I believe it is. Death, disability and poor health is a risk to retirement funding and if that’s not the domain of the life adviser, then whose is it? Why should life advisers stop protecting a client’s ability to pay the bills at age 65 or 70?
I’m not saying life advisers should be engaging in retirement planning or plan creation or commenting on the adequacy of KiwiSaver balances or contributions (unless they are competent to do so of course).
What I am saying is that life advisers should consider the negative impact of death, disease and disability on their client’s ability to retire (and that of their spouse/partner) and how they might mitigate that risk by their insurance recommendations.
Early death stops retirement provision, that’s fine if the life assured is likely to retire alone, but what of their spouse, partner or other survivors who might be dependant?
Serious accident or illness and disability may stop or significantly interrupt retirement provision, or worse, reduce existing retirement assets to supplement income loss or fund treatment.
Life insurance can help ensure clients and their survivors will still get the financial retirement they hoped for despite death, serious illness and disability.
Here are some of my thoughts on what life advisers can do, there may be others:
For death, serious illness and injury and permanent disability
- Consider the impact on retirement before they recommend reducing life, trauma and TPD cover sums insured by retirement assets/KiwiSaver.

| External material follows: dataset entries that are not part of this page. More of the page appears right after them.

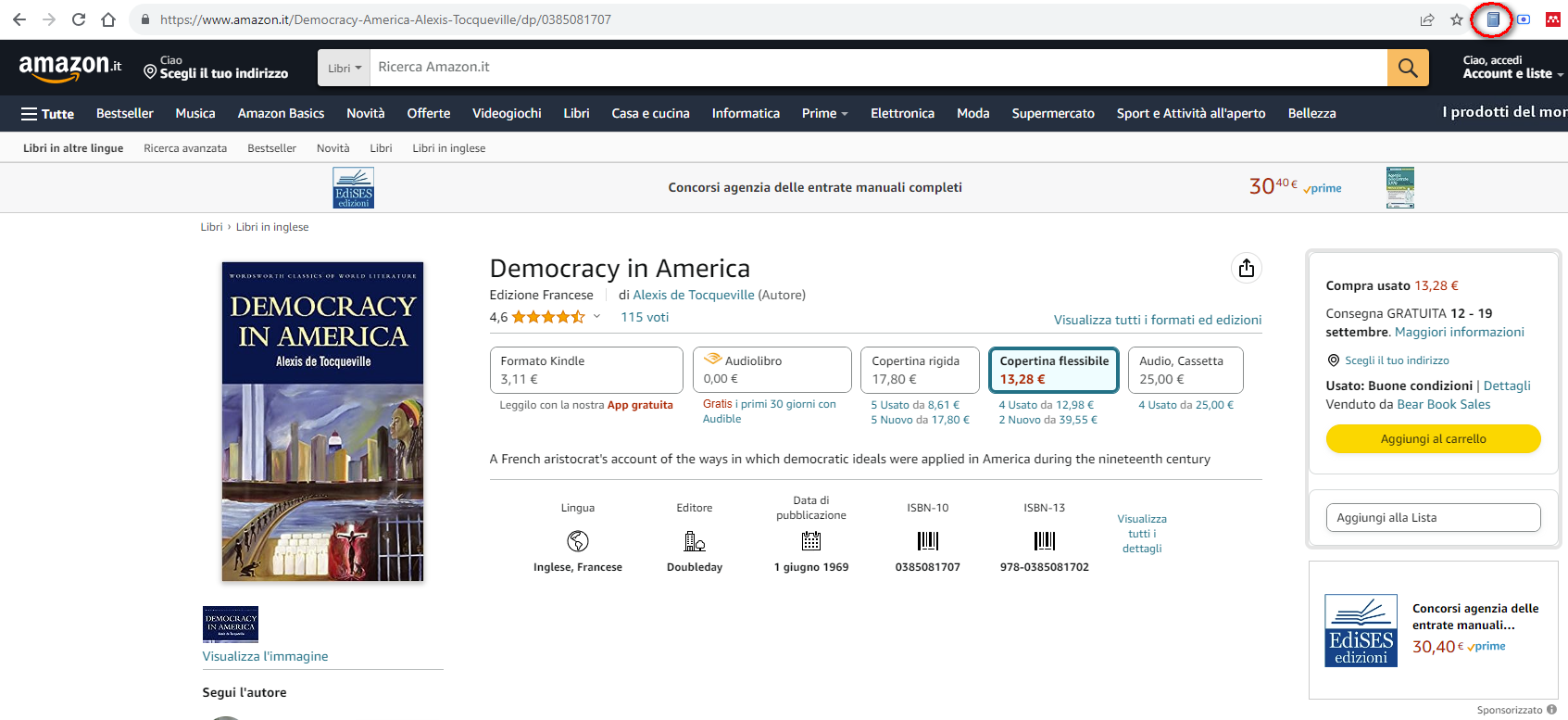The width and height of the screenshot is (1568, 720).
Task: Go to browser home icon
Action: click(108, 19)
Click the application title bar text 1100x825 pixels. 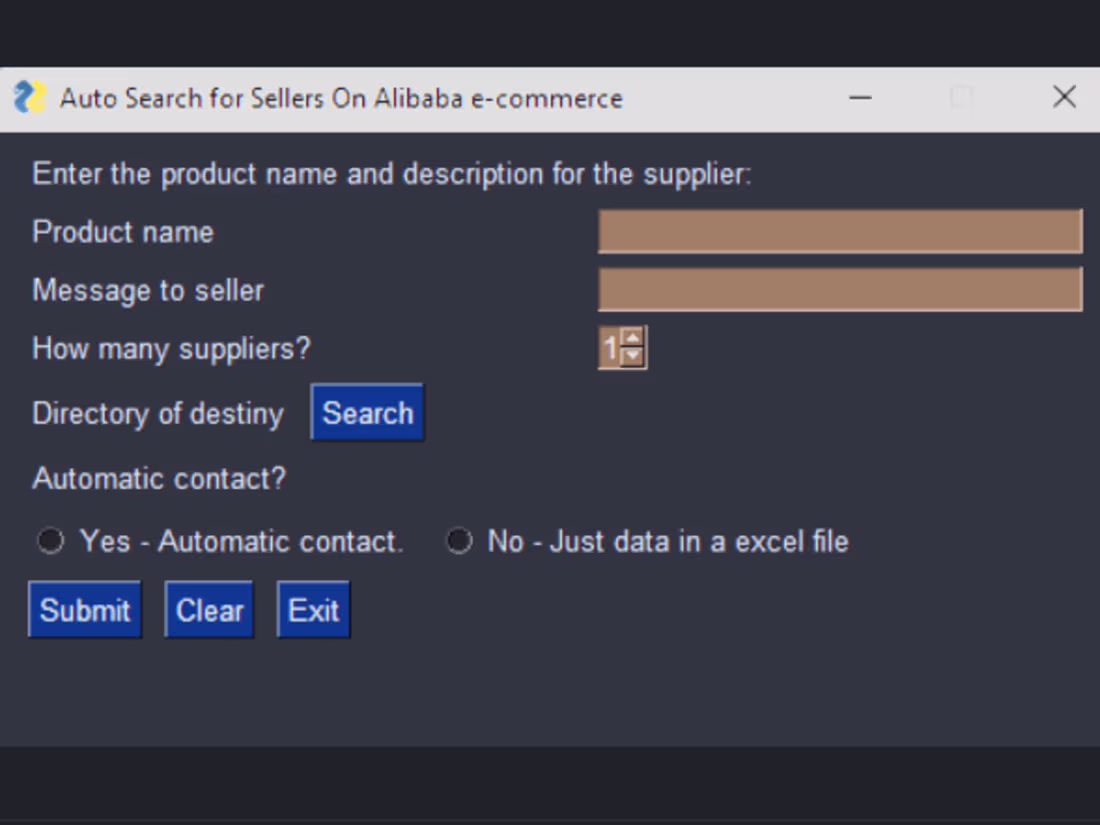tap(340, 97)
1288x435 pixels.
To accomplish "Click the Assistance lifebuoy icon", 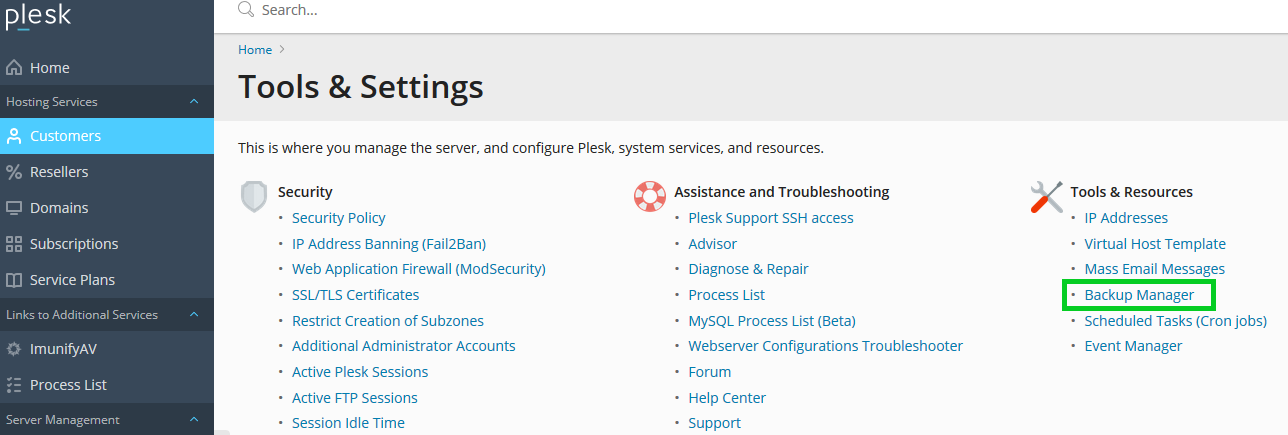I will [x=650, y=196].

My opinion is that retirement assets should generally be protected with insurance, not used in lieu thereof.
If sums insured are to be reduced by the value of assets/KiwiSaver, careful investigation must be made into who is entitled to these assets on death, it may not be the survivor who needs protection!
- Consider working with the client’s wealth adviser to determine whether an additional ‘retirement booster’ should be added to life, trauma and TPD cover sums insured.

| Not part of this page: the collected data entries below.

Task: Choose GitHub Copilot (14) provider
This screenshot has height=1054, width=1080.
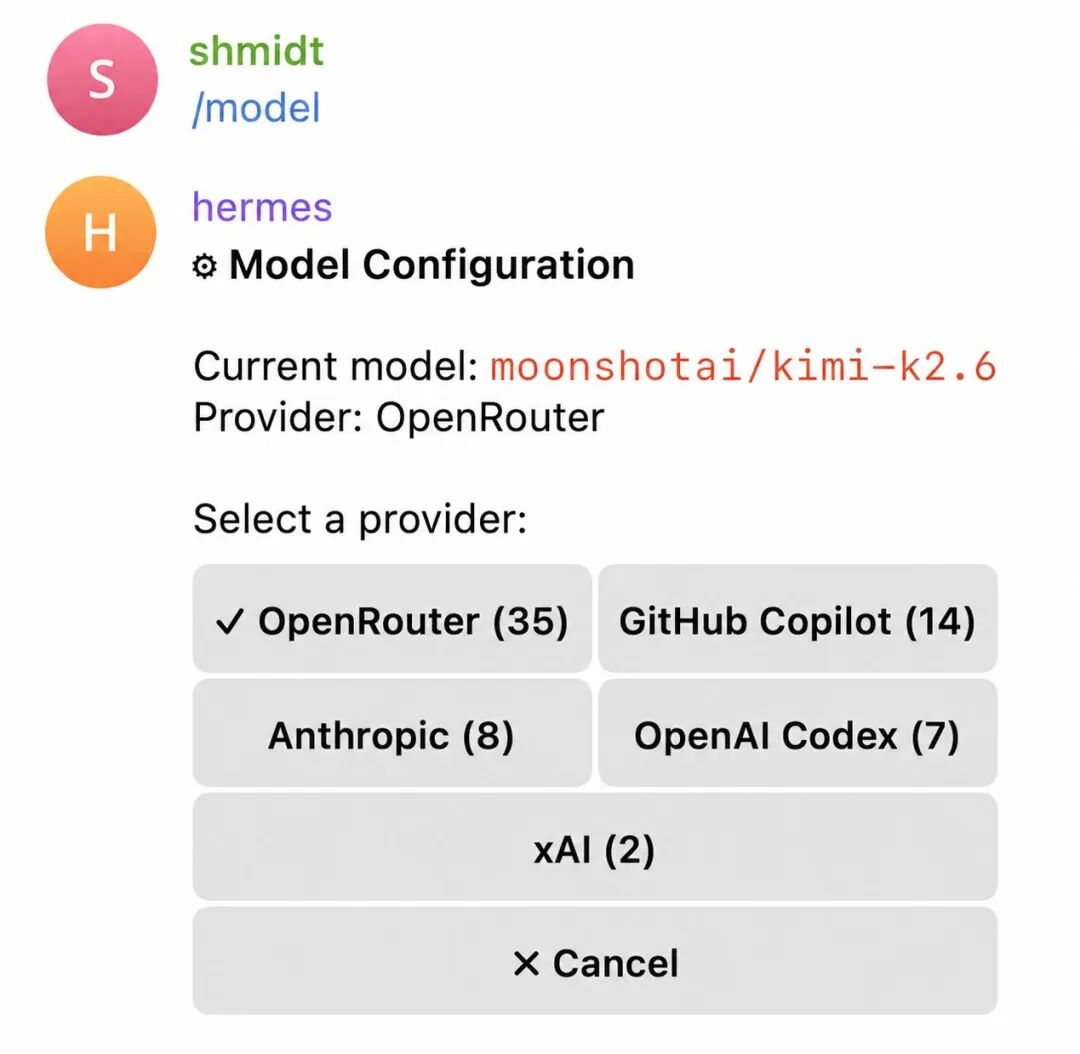Action: pyautogui.click(x=798, y=619)
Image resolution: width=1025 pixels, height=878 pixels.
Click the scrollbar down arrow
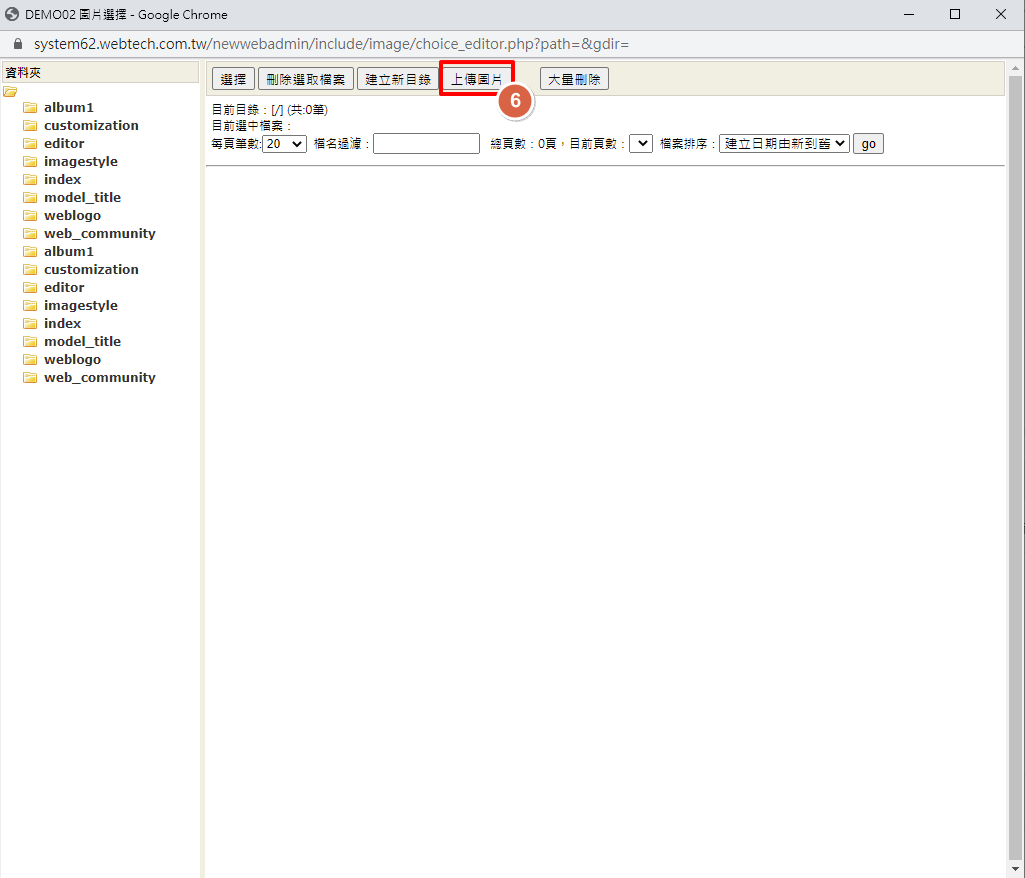(1016, 868)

A ‘retirement booster’ lump-sum can be especially useful for preserving retirement funding goals (including for a partner/spouse relying on the life assured for their retirement provision) if funding is interrupted or ceases completely (as is the case on death of the life assured).
Of course, premium affordability will typically be an issue, it almost always is, but I don’t believe that should stop a suitable recommendation. I believe affordability is generally an issue for after the recommendation is made (and the premium determined), not one that should shape the adviser’s initial recommendation.

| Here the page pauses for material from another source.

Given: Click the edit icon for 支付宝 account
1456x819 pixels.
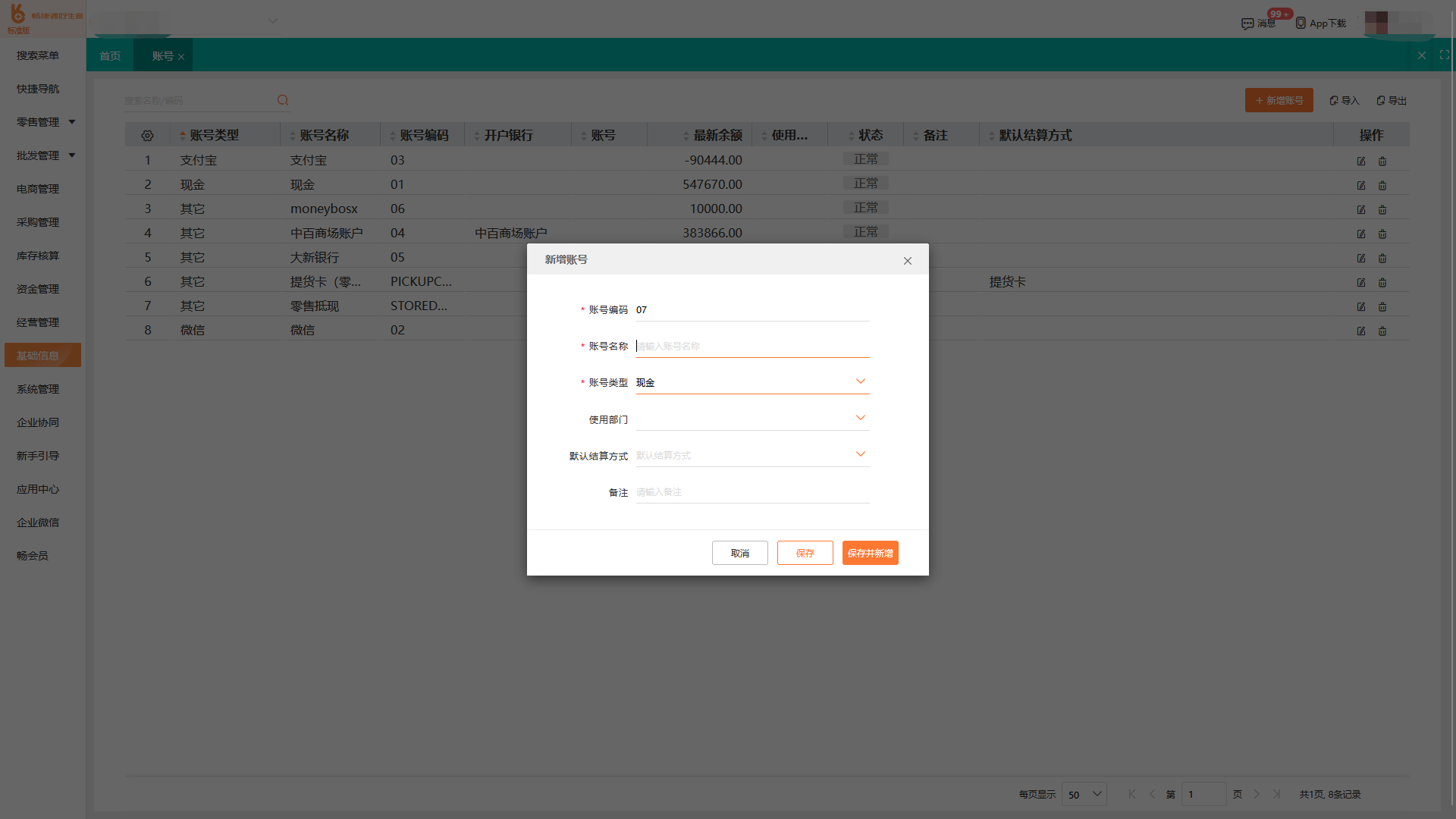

Whatever the outcome, clients must fully understand the implications of their choices regarding the recommendation made, so that they have enough information to make informed decisions.
Life advisers who consider the risk that death, disability and serious illness may have on their clients (including spouses/partner’s) retirement provision and who recommend product options and strategies to minimise any such impacts, add significant value to their clients.
(There are recommendations that can be made for temporary disability (income protection and mortgage repayment covers) too, and I’ll deal with that in a ‘part two’ of this opinion piece.)
Steve Wright has qualifications in economics, law, tax, and financial planning. He has spent the last 20 years in sales, product, and professional development roles with insurers. He is now independent and helping advisers mitigate advice risk through training and advice coaching.